Quiero consignar aquí los pocos datos relacionados con la muerte que poco a poco fui recogiendo, en parte de Pesca y en parte por otras fuentes antes de despedir este tema de estas páginas.
Sacaron su cuerpo del Sena con el disfraz que he descrito; no se encontró sobre él nada que revelase su nombre, su rango ni su lugar de residencia. Jamás se descubrió la mano que había asestado el golpe; y las circunstancias en que fue asesinado, jamás se aclararon. Dejo a los demás que extraigan sus propias conclusiones en relación al secreto de su asesinato, como ya he hecho las mías. Al insinuar que el extranjero de la cicatriz era miembro de la Hermandad (admitido en Italia después de que Pesca abandonó su patria) y al añadir que los dos tajos en forma de una T que había en el brazo izquierdo del muerto significaban una palabra italiana «Traditore», mostrando que la Hermandad se encargó de hacer justicia en un traidor, habré contribuido con cuanto sé a la dilucidación del misterio de la muerte del conde Fosco.
Se identificó su cadáver al día siguiente de haberle visto yo, por una carta anónima dirigida a su esposa. madame Fosco le hizo enterrar en el cementerio de Père la Chaise.

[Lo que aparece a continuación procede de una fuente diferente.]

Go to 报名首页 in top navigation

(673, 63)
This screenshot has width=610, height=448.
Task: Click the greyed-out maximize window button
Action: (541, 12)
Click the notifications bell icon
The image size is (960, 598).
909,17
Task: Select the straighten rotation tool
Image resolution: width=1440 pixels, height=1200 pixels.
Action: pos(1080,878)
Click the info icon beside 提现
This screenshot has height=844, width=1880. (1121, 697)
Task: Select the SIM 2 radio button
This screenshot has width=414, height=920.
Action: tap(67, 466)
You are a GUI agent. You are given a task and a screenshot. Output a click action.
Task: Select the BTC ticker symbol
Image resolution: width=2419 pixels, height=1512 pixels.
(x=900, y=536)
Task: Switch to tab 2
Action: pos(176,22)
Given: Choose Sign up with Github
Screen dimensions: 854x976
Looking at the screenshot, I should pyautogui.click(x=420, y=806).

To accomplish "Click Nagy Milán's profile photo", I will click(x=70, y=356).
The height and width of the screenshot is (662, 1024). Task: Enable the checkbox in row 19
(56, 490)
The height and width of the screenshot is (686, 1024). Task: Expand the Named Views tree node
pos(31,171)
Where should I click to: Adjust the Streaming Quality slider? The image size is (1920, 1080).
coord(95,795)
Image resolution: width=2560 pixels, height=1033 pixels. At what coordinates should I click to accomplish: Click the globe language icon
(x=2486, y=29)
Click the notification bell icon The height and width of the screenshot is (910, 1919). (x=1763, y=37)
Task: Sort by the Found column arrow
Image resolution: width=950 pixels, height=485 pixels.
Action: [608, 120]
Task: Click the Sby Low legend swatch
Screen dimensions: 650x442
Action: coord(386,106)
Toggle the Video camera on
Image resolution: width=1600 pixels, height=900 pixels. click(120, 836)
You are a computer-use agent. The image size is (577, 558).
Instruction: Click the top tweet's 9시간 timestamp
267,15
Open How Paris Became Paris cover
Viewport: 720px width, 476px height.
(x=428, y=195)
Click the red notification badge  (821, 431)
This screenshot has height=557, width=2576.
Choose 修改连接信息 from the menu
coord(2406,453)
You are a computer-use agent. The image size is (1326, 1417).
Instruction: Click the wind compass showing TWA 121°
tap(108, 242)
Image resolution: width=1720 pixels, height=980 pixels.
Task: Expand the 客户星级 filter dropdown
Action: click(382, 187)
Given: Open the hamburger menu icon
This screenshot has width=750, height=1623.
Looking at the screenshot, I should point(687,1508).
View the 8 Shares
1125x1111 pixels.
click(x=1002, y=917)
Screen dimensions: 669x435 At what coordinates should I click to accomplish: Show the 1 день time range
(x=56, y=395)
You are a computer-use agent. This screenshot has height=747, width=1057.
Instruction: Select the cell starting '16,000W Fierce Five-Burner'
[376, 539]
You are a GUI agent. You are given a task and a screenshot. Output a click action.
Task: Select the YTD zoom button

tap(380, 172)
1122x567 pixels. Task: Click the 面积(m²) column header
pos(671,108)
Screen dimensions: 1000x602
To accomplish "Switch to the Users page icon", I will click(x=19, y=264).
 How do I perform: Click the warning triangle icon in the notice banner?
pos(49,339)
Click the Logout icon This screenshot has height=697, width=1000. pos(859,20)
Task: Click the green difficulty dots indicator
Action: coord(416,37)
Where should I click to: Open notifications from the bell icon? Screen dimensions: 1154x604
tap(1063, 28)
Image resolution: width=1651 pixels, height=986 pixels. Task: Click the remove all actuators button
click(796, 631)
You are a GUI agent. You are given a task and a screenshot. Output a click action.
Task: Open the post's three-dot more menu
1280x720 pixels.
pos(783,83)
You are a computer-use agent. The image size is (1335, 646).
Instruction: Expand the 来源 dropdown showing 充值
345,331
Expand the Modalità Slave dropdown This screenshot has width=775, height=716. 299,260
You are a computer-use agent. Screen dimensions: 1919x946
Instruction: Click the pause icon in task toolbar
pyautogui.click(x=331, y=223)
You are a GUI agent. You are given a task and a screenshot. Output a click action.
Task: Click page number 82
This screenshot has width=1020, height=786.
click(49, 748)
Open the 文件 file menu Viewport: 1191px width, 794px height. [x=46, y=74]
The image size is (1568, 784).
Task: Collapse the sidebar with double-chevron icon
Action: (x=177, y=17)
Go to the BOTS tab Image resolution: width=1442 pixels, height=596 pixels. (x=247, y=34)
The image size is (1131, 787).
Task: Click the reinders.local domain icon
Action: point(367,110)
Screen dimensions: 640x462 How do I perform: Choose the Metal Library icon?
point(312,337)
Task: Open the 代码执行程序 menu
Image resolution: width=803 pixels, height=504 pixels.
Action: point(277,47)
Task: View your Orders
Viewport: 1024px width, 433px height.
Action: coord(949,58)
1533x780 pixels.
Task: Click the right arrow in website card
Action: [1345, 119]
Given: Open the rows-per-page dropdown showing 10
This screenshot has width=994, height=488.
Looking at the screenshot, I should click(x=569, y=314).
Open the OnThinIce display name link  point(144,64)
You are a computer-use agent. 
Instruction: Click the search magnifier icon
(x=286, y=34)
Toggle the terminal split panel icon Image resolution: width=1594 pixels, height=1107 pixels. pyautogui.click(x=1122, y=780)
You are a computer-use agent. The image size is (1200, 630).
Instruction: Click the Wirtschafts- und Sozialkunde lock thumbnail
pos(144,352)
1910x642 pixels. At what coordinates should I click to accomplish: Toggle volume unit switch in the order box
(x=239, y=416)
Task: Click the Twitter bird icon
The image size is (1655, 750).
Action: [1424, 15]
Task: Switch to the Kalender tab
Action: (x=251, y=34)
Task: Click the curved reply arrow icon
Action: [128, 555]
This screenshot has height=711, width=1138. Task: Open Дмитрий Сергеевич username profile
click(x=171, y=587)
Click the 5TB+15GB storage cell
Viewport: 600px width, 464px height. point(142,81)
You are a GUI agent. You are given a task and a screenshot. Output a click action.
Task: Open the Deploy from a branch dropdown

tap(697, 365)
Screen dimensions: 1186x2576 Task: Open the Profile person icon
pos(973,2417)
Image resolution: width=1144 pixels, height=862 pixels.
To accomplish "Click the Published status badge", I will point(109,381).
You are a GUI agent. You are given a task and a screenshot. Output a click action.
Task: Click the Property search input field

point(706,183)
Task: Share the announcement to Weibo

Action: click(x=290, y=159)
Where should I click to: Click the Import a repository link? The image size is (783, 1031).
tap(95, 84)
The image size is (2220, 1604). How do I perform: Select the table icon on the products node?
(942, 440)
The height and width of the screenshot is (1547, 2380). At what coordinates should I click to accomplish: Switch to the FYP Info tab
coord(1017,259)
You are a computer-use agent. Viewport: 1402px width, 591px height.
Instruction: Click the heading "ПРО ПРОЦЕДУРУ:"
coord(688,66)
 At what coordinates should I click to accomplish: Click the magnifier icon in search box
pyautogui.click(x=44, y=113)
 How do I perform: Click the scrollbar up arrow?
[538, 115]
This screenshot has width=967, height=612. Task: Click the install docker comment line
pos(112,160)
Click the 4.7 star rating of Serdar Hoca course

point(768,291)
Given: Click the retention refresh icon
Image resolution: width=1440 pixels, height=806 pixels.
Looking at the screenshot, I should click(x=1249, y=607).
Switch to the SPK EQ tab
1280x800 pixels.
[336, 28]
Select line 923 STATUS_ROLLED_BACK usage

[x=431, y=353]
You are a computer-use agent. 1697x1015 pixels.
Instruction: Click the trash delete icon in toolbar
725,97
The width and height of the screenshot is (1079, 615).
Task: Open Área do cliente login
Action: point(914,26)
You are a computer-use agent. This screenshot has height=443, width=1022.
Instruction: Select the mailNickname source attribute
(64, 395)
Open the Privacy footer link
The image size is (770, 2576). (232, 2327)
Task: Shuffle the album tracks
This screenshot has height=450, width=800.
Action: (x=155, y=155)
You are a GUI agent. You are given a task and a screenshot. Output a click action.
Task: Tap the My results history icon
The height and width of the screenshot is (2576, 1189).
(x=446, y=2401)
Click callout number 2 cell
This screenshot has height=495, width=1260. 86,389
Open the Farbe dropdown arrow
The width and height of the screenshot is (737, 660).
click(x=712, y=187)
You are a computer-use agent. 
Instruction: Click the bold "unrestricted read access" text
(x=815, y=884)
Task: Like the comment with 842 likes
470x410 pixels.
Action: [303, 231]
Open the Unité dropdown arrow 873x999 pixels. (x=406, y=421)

Hasta el día de hoy se ven coronas frescas colgadas con la propia mano de la Condesa sobre la balaustrada de bronce ornamental que rodea su tumba. Vive en Versalles, en el retiro más estricto. No hace mucho ha publicado una Biografía de su difunto esposo. Esta obra no arroja luz alguna sobre el nombre verdadero ni sobre la historia secreta de su vida, está dedicado casi por completo a elogiar sus virtudes domésticas, afirmar sus habilidades singulares y enumerar los honores que se le habían conferido. Las circunstancias que rodearon su muerte, se mencionan con notable brevedad y se resumen en esta frase de la última página del libro. «Su vida fue una larga afirmación de los derechos de la aristocracia y de los sagrados principios del Orden. Murió mártir de su causa».